== Supplied data ==

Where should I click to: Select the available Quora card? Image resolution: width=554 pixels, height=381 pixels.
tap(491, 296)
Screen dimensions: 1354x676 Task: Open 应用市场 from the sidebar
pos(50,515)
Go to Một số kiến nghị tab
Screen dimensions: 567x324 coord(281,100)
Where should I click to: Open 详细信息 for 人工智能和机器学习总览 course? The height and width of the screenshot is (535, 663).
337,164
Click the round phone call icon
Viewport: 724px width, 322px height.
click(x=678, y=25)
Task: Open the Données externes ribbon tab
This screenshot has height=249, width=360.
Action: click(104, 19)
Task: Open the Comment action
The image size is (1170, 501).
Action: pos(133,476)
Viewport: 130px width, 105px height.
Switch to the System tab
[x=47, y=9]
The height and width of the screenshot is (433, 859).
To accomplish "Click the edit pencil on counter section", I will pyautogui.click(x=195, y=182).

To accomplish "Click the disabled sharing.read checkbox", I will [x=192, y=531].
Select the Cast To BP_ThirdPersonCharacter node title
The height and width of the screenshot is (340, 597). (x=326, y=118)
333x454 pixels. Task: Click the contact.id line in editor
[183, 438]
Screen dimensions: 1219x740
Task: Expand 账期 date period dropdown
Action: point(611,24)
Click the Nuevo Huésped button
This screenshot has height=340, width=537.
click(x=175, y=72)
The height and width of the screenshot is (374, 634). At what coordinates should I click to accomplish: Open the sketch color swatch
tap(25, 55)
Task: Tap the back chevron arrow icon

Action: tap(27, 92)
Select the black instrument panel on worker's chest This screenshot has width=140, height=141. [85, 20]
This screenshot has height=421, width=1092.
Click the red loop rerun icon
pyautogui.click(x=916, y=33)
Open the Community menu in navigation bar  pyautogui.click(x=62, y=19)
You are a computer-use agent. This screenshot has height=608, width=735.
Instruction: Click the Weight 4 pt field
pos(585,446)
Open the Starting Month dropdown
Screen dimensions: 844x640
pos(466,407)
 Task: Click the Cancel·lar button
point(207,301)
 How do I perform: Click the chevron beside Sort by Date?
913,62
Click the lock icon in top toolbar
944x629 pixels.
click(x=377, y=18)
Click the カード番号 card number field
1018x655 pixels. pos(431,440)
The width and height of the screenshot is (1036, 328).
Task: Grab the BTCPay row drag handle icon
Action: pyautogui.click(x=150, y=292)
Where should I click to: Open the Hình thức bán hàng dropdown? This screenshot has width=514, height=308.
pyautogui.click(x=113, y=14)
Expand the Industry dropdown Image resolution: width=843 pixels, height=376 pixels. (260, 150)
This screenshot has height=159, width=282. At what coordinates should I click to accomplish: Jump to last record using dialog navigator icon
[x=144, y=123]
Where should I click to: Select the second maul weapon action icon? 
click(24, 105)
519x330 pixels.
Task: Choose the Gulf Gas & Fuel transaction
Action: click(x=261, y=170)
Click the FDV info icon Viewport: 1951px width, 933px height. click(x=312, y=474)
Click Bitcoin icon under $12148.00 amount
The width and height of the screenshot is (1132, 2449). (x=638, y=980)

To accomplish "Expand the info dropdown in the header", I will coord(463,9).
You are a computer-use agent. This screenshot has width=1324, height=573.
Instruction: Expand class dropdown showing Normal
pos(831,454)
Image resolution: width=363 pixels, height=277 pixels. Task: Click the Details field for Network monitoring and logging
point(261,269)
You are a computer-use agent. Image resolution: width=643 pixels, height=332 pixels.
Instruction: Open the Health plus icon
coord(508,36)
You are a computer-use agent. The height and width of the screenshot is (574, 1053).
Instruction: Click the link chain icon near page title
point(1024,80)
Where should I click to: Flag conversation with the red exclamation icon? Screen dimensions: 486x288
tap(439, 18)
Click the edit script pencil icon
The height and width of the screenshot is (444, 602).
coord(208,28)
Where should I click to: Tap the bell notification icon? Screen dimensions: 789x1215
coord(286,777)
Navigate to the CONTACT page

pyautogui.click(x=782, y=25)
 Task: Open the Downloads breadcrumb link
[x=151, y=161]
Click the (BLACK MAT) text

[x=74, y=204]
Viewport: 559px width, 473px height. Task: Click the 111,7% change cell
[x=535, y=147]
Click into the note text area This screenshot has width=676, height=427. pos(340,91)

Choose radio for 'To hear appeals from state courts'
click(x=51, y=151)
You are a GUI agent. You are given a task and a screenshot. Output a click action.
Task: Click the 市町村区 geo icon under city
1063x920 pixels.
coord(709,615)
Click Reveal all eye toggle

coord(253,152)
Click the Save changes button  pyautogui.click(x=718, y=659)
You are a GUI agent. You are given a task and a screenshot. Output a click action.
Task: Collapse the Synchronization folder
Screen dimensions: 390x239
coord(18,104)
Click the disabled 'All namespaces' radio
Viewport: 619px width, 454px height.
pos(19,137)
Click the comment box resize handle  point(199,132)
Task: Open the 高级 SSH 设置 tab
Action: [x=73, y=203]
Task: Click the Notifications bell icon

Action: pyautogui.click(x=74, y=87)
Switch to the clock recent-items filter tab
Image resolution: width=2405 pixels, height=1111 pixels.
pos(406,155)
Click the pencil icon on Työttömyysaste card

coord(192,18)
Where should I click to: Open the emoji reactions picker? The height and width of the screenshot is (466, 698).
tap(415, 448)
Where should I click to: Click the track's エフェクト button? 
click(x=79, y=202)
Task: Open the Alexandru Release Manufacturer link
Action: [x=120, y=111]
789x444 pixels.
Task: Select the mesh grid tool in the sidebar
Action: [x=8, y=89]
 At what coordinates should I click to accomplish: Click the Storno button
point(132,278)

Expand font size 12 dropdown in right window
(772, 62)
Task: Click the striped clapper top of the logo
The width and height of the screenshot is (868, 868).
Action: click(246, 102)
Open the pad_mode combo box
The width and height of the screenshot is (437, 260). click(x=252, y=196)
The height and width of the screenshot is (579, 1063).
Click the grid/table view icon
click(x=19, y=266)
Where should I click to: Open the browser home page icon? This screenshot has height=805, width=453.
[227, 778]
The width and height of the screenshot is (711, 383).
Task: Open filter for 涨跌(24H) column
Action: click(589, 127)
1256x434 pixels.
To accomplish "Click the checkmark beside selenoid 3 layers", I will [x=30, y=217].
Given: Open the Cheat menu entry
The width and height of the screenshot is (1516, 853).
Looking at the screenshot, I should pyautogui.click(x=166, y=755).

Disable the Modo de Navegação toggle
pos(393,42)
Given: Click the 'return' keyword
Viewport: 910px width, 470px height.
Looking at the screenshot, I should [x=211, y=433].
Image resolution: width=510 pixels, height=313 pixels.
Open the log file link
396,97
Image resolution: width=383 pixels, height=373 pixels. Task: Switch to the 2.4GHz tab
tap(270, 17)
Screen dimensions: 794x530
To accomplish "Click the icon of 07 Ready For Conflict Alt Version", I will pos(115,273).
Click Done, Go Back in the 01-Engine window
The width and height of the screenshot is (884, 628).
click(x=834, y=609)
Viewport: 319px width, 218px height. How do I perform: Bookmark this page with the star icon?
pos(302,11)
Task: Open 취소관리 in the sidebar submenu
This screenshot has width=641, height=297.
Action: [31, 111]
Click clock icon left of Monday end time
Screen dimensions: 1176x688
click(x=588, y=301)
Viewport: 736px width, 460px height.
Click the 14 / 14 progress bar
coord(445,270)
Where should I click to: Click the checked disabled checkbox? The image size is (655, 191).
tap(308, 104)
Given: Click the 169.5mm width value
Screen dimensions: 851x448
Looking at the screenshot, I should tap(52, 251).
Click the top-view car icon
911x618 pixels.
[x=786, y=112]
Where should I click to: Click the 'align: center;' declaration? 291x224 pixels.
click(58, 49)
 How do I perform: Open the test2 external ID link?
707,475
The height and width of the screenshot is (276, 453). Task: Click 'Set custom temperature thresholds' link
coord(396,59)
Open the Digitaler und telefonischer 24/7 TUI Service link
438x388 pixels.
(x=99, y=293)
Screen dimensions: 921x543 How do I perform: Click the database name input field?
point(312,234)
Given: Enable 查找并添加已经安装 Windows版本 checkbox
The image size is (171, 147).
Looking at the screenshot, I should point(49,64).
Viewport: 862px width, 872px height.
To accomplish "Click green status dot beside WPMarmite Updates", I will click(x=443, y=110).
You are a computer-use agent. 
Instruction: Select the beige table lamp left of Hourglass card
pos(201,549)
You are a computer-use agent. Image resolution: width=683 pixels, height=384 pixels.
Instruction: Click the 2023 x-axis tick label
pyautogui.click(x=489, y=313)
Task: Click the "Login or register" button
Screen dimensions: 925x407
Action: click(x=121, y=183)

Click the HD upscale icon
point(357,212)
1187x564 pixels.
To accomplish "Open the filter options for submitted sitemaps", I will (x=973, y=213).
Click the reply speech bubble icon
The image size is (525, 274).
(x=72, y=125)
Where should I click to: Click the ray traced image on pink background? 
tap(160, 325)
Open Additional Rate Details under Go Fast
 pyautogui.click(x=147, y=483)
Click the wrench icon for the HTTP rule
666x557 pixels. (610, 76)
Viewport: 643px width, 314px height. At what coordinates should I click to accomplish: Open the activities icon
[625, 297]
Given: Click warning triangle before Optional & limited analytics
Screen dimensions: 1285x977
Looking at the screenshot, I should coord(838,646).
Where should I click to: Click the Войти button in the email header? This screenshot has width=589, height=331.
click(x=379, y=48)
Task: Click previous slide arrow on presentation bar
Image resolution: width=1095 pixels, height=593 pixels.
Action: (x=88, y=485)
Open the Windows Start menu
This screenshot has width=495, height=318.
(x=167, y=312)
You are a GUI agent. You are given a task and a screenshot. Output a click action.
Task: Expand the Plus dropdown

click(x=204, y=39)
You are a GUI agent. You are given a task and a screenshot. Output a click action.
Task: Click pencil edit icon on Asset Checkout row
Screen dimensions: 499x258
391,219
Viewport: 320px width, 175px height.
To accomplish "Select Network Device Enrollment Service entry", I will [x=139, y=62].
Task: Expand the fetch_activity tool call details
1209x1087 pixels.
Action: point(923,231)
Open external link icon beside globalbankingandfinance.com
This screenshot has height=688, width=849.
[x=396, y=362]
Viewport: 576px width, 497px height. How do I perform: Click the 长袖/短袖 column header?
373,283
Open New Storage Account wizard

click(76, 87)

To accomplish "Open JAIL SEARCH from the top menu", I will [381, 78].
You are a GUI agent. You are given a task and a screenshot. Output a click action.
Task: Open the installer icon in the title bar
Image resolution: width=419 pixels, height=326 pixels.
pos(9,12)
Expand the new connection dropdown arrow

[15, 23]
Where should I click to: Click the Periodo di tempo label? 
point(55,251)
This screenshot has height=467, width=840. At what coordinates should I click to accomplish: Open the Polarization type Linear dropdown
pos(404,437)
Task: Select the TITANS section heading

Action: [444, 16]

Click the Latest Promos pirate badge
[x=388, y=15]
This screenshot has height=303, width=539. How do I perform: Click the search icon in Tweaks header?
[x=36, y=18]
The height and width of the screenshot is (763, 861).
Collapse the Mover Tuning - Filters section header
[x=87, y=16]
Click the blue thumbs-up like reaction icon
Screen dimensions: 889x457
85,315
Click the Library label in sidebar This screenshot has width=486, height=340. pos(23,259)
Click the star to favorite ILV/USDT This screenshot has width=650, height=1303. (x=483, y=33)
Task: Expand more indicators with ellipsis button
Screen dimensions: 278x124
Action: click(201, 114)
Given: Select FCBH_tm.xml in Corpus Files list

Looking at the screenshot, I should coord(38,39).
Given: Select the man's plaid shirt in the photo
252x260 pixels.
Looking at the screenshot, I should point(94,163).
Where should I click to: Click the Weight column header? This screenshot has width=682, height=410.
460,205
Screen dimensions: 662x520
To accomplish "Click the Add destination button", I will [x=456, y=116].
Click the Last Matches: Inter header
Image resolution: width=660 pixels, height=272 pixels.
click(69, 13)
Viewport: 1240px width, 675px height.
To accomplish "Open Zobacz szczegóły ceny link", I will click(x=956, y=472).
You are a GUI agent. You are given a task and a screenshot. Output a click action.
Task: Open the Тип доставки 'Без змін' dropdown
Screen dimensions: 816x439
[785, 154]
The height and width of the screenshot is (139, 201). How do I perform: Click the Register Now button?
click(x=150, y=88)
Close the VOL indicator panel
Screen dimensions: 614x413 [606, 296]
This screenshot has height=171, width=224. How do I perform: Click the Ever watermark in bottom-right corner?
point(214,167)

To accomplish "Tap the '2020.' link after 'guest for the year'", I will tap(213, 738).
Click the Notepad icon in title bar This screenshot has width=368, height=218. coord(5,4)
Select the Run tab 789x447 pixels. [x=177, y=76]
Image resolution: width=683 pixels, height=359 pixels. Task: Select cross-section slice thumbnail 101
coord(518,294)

===

--- What you have to do ---
Please copy the line that holds "Screen dimensions: 816x439" and each line under it through the last line above, exactly as they stand, adding nothing.

--- Your solution ---
Screen dimensions: 816x439
[785, 154]
The height and width of the screenshot is (139, 201). How do I perform: Click the Register Now button?
click(x=150, y=88)
Close the VOL indicator panel
Screen dimensions: 614x413 [606, 296]
This screenshot has height=171, width=224. How do I perform: Click the Ever watermark in bottom-right corner?
point(214,167)

To accomplish "Tap the '2020.' link after 'guest for the year'", I will tap(213, 738).
Click the Notepad icon in title bar This screenshot has width=368, height=218. coord(5,4)
Select the Run tab 789x447 pixels. [x=177, y=76]
Image resolution: width=683 pixels, height=359 pixels. Task: Select cross-section slice thumbnail 101
coord(518,294)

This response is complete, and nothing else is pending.